When a user asks a query, it is first passed through the vector database to identify the most relevant chunks of content. These identified chunks then constitute part of the “System Prompt”. Finally, the “User Prompt” is appended, such as “Who won the Cricket World Cup 2023?

Back to code. Fortunately, Spring AI provides all the backing implementation required for RAG pipeline.
We need to just provide input plain text and associate it with a particular vector database.
In this case, we are using an in-memory vector database. In production, we should be using persistent databases.
Create AiConfig class to indicate the location of input text files.
Finally, we combine system and user prompts as a single prompt to make a call to GPT model.

public String generateResponse(String message) {  
    List<Document> similarDocuments =  
            new VectorStoreRetriever(vectorStore).retrieve(message);  
UserMessage userMessage = new UserMessage(message);  
    Message systemMessage = getSystemMessage(similarDocuments);  
    Prompt prompt = new Prompt(List.of(systemMessage, userMessage));  
    AiResponse response = aiClient.generate(prompt);  
    return response.getGeneration().getText();  
}

This should give us an appropriate answer, hopefully :)

Indeed, Australia won the nail-biting match.

Another one:

Yes.
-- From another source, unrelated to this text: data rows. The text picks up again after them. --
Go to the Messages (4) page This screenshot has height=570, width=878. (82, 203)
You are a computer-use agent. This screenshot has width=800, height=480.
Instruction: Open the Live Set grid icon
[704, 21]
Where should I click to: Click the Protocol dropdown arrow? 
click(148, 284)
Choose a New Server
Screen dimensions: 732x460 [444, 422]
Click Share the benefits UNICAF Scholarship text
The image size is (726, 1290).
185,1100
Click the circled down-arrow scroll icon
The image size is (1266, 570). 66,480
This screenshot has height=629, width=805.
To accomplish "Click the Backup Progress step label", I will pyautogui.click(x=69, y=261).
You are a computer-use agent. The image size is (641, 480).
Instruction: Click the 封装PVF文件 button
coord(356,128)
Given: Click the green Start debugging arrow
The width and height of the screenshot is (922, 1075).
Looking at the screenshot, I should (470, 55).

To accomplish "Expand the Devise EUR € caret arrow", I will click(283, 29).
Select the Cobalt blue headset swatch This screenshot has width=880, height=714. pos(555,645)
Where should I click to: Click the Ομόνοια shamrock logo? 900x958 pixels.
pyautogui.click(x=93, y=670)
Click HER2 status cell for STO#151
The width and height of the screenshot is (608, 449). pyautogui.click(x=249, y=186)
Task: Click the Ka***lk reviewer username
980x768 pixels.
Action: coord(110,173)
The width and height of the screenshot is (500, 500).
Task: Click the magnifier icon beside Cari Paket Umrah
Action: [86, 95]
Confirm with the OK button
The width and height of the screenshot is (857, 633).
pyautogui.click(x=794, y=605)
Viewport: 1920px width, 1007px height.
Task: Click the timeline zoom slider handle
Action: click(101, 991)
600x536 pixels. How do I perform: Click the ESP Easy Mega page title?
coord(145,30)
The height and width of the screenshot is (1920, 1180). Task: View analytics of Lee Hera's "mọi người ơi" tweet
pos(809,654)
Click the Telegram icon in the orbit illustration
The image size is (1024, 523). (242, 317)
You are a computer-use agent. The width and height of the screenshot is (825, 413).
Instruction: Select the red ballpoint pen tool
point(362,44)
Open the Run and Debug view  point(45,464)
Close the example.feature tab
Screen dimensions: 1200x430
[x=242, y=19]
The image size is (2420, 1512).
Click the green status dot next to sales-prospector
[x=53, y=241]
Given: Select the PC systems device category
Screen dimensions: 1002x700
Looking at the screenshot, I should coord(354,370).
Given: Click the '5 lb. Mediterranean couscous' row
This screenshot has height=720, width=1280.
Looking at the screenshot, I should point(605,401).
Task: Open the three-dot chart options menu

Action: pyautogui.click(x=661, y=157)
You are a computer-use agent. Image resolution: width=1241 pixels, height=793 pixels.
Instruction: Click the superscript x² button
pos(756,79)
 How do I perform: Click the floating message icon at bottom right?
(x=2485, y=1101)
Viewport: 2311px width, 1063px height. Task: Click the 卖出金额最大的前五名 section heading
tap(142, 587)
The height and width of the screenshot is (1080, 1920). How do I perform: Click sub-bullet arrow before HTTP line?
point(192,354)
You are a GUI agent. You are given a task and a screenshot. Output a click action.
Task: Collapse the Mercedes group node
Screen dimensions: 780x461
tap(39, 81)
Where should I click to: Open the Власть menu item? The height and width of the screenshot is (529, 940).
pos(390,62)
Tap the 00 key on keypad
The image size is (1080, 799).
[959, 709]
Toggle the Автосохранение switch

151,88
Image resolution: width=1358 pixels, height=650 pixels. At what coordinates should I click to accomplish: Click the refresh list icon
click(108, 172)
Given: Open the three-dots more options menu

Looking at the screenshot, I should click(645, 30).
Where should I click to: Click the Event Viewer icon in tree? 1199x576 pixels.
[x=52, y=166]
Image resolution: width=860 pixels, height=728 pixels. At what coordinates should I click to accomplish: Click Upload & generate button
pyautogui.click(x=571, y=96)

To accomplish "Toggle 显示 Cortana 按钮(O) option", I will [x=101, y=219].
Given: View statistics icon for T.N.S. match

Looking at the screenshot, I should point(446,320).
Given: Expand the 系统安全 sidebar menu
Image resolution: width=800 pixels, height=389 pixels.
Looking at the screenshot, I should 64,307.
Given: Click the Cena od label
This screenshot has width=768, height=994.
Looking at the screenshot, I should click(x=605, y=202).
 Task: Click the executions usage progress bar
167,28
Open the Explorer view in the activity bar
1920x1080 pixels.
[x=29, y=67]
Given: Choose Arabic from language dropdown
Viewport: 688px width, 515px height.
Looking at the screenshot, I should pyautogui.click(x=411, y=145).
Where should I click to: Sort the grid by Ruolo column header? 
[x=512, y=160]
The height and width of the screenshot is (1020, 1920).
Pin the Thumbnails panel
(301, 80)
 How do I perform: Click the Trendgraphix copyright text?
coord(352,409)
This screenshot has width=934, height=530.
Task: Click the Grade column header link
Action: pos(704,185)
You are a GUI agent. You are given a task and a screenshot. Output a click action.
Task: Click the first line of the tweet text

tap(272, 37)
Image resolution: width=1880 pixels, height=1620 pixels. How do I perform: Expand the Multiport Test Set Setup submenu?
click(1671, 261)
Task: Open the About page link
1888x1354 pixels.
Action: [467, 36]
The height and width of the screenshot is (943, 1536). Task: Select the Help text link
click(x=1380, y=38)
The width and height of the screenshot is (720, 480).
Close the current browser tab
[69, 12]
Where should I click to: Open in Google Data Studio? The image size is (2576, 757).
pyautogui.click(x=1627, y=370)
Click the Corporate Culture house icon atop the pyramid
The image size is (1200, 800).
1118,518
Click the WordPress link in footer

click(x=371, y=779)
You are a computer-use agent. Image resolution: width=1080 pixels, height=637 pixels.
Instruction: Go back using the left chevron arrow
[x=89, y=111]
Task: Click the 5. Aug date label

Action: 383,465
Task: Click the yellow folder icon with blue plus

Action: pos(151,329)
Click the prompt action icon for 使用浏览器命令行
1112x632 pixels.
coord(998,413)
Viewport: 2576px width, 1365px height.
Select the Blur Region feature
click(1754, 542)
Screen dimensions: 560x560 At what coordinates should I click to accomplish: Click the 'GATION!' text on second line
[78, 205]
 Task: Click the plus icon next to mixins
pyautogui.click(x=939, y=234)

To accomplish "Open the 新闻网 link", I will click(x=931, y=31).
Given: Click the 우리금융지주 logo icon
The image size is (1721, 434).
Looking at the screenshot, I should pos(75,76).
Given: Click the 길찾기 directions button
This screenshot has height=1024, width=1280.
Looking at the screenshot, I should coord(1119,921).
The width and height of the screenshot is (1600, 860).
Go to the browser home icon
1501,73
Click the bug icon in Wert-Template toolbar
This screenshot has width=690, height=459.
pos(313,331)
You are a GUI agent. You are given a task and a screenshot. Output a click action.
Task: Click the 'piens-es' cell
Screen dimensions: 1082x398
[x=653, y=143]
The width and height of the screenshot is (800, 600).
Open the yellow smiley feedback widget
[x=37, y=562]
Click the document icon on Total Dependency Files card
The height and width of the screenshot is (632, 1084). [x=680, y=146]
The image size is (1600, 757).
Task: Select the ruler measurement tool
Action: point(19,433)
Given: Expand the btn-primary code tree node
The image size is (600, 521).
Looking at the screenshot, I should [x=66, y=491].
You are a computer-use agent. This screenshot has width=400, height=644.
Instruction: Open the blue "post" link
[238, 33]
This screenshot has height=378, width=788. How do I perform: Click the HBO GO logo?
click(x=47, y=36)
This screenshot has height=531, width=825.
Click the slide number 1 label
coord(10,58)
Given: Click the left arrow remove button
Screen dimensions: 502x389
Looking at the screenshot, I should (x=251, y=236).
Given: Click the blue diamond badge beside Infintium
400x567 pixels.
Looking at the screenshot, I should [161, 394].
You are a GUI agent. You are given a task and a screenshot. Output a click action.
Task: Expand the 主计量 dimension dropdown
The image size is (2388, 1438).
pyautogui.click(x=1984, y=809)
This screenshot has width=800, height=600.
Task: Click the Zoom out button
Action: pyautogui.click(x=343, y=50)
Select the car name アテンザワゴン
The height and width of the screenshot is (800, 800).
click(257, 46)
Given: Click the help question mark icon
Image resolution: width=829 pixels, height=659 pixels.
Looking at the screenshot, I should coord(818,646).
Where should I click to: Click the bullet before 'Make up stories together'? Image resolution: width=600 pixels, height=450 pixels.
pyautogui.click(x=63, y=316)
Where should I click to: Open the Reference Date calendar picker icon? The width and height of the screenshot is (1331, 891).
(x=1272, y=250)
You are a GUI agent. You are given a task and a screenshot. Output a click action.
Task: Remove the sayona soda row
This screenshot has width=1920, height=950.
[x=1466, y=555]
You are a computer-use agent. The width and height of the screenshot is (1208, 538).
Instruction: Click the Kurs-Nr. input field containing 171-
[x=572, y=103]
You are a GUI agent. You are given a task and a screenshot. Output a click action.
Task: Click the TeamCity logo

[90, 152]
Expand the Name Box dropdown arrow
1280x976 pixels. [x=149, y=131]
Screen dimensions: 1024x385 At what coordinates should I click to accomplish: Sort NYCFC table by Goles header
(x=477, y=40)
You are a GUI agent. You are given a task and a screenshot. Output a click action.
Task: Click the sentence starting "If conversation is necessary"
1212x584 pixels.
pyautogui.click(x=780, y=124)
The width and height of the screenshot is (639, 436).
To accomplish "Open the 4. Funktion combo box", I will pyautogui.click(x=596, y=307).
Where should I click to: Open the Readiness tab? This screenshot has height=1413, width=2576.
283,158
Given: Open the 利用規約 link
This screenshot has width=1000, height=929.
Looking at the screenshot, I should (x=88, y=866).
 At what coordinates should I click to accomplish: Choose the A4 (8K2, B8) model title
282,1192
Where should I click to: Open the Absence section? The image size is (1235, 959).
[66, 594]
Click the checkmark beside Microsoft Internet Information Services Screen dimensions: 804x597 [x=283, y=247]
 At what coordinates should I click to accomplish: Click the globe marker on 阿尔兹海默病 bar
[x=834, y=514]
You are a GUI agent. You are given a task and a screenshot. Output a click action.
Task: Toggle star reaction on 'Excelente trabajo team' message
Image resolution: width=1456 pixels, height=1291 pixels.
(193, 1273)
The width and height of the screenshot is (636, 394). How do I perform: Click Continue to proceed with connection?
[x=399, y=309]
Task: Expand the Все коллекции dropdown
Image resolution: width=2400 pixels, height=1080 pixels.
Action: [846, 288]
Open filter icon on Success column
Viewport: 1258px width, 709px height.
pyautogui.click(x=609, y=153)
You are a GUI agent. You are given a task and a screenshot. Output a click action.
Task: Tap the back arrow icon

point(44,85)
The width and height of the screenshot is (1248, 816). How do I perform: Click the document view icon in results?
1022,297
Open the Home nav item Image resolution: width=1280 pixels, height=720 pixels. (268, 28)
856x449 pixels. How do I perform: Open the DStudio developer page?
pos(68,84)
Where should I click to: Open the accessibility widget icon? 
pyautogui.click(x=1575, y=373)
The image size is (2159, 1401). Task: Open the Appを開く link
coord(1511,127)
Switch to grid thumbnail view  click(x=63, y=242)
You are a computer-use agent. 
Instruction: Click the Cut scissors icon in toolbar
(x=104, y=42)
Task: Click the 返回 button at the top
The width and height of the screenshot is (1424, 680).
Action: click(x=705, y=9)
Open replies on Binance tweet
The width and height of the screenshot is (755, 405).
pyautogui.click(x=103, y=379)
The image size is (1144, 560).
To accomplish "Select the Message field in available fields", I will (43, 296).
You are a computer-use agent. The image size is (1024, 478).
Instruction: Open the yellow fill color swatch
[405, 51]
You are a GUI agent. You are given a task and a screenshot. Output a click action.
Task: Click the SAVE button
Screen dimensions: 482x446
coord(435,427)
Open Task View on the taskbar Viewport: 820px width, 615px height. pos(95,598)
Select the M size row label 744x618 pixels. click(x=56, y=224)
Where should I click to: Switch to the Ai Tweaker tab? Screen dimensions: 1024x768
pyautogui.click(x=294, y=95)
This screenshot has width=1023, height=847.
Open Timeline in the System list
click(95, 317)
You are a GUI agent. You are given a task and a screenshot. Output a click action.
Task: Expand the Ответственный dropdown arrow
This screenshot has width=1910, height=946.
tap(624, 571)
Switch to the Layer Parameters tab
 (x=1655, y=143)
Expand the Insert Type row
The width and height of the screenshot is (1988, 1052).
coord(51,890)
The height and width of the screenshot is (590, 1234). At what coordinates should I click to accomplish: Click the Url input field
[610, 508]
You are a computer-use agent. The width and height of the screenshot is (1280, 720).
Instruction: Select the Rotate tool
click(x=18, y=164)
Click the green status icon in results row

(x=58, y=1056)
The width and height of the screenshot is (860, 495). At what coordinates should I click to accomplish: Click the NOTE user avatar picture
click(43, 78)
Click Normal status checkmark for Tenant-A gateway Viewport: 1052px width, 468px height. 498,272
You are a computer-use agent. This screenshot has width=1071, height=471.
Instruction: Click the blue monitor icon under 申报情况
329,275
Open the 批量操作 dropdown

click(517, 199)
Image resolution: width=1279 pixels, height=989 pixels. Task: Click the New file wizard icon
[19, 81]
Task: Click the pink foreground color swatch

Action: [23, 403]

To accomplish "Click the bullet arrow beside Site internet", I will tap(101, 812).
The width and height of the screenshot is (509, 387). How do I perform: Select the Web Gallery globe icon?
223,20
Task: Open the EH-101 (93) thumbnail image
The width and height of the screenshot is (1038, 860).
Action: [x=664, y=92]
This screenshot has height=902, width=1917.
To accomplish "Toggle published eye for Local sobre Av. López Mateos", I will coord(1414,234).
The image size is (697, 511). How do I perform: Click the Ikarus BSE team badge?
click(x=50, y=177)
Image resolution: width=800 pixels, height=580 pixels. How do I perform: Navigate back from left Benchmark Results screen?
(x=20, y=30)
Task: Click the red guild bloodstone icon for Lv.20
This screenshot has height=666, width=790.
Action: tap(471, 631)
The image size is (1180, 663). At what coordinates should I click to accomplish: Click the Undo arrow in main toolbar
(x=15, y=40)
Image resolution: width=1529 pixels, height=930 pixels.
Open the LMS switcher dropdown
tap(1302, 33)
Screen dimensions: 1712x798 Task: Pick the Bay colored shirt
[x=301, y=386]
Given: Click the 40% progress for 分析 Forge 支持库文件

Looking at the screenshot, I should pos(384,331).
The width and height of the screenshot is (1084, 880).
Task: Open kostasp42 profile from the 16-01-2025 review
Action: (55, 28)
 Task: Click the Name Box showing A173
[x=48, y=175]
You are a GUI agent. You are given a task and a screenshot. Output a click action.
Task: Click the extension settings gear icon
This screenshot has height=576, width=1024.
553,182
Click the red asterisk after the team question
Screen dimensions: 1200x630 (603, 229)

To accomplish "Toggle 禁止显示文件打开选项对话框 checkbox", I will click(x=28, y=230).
India defeated New Zealand to enter the finals.

Final Thoughts

Combining RAG with LLMs creates an impressive combination for integrating AI capabilities into applications. This approach may not be suitable for all use-cases, but it offers a valuable option for those who want to leverage AI with minimal effort on model training and computing costs. It’s exciting to consider the possibilities that lie ahead in the age of AI.